Restoring Pell Eligibility
Thousands of young people and adults who can’t afford college would benefit tremendously from expanded access to Pell grants under a small but critical provision included in the comprehensive 2015 spending bill that House and Senate negotiators approved yesterday.
The partial restoration of the Ability to Benefit provision of the Higher Education Act extends Pell grant access to low-income students without a high school diploma or its equivalent if they are co-enrolled in an approved career pathways program. Jobs for the Future has been a leader in working toward restoring this provision.
Through initiatives such as Accelerating Opportunity, JFF is helping adult learners without a high school credential earn postsecondary credentials that lead to well-paying jobs and rewarding careers. Results from this initiative show dramatic increases in the completion rates of students in these structured career pathways programs. For example, in Kentucky 68% of Accelerating Opportunity students are earning a credential as compared to 9% from the comparison group.
Accelerating Opportunity and related initiatives are addressing growing national need. According to data from the U.S. Department of Education, only 2.4 percent of more than 2 million adult education students annually enroll in, much less complete, any postsecondary education. Restoring access to Pell grants for these students is a critical step in ensuring access to programs like Accelerating Opportunity.
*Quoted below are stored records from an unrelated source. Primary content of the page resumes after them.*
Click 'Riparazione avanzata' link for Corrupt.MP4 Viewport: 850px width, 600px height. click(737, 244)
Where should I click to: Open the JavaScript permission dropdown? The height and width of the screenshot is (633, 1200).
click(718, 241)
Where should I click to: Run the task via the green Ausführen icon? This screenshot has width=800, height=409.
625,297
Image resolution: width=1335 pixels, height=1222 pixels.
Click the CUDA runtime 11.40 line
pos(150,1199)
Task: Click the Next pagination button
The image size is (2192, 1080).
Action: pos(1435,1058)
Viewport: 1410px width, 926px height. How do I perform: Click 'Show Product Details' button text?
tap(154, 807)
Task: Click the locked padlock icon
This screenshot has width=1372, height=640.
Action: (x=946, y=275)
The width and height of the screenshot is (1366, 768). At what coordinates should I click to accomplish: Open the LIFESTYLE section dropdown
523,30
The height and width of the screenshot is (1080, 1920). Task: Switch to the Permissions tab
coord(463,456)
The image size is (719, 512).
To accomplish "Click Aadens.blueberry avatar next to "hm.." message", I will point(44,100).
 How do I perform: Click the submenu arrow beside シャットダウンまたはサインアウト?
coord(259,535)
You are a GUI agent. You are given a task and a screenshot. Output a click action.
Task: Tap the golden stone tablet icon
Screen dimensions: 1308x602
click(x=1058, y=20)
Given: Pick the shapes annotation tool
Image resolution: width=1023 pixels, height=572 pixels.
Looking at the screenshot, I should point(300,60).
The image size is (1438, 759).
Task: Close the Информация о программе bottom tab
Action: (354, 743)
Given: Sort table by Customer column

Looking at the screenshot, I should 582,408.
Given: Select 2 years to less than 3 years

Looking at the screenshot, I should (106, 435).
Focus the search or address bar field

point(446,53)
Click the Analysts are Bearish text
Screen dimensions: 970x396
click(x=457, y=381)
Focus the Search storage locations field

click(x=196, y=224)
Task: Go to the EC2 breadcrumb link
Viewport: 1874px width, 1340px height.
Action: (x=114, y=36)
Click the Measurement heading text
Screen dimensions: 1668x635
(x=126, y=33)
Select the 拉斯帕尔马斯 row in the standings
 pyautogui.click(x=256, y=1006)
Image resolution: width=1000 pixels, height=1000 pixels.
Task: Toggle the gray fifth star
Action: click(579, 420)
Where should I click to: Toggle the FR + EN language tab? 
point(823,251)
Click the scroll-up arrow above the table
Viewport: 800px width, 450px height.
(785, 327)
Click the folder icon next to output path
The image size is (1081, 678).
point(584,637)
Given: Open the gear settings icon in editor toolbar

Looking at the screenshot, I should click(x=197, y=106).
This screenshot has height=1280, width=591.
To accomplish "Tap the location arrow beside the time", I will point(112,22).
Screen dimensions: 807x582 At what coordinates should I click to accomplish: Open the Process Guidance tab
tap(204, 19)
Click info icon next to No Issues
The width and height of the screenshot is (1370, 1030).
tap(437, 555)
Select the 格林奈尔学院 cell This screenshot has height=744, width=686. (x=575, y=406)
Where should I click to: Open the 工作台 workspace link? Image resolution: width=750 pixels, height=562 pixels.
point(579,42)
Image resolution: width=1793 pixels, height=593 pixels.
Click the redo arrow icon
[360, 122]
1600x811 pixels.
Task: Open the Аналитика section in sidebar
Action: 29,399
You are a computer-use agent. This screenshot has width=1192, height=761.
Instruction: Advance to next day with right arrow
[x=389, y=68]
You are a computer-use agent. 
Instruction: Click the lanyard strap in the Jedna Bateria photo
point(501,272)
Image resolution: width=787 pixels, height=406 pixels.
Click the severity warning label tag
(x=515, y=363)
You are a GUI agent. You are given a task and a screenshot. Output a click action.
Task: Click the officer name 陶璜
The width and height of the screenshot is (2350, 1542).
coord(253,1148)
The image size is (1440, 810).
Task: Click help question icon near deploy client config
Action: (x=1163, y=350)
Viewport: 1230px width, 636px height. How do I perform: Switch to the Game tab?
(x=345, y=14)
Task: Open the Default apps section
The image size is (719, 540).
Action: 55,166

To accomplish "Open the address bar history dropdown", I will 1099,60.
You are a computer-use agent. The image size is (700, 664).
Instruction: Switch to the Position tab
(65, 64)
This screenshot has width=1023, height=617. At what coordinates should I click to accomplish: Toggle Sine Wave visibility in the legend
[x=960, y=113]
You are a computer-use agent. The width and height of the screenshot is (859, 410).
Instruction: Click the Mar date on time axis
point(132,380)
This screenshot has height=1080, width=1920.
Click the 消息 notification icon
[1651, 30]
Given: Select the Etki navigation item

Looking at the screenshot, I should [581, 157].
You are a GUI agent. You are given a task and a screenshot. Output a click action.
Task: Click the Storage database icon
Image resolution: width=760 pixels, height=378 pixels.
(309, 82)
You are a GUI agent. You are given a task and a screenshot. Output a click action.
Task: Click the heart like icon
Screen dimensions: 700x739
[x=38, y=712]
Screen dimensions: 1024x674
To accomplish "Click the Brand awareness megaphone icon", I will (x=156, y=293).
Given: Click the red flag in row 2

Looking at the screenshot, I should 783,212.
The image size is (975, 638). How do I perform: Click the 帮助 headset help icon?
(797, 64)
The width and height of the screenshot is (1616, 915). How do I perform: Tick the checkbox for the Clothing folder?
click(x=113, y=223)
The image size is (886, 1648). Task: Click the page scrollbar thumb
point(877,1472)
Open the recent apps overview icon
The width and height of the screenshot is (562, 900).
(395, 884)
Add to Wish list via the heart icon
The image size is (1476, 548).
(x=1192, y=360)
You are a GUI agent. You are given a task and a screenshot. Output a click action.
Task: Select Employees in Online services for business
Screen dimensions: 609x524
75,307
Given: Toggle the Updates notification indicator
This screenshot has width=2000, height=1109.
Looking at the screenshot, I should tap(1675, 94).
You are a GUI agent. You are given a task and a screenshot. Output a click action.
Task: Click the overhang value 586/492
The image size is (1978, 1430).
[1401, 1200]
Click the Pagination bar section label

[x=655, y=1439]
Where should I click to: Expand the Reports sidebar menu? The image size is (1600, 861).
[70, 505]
Congress is expected to vote as early as today on the 2015 Omnibus Appropriations Bill, the legislation that will provide discretionary funding for the vast majority of the federal government for the current fiscal year. If enacted, this provision will allow thousands of deserving, low-income students to earn the education, skills, and credentials required for today’s high-demand jobs.
JFF applauds appropriators for including this important provision—and we look forward to the bill’s passage and enactment—hopefully later this week.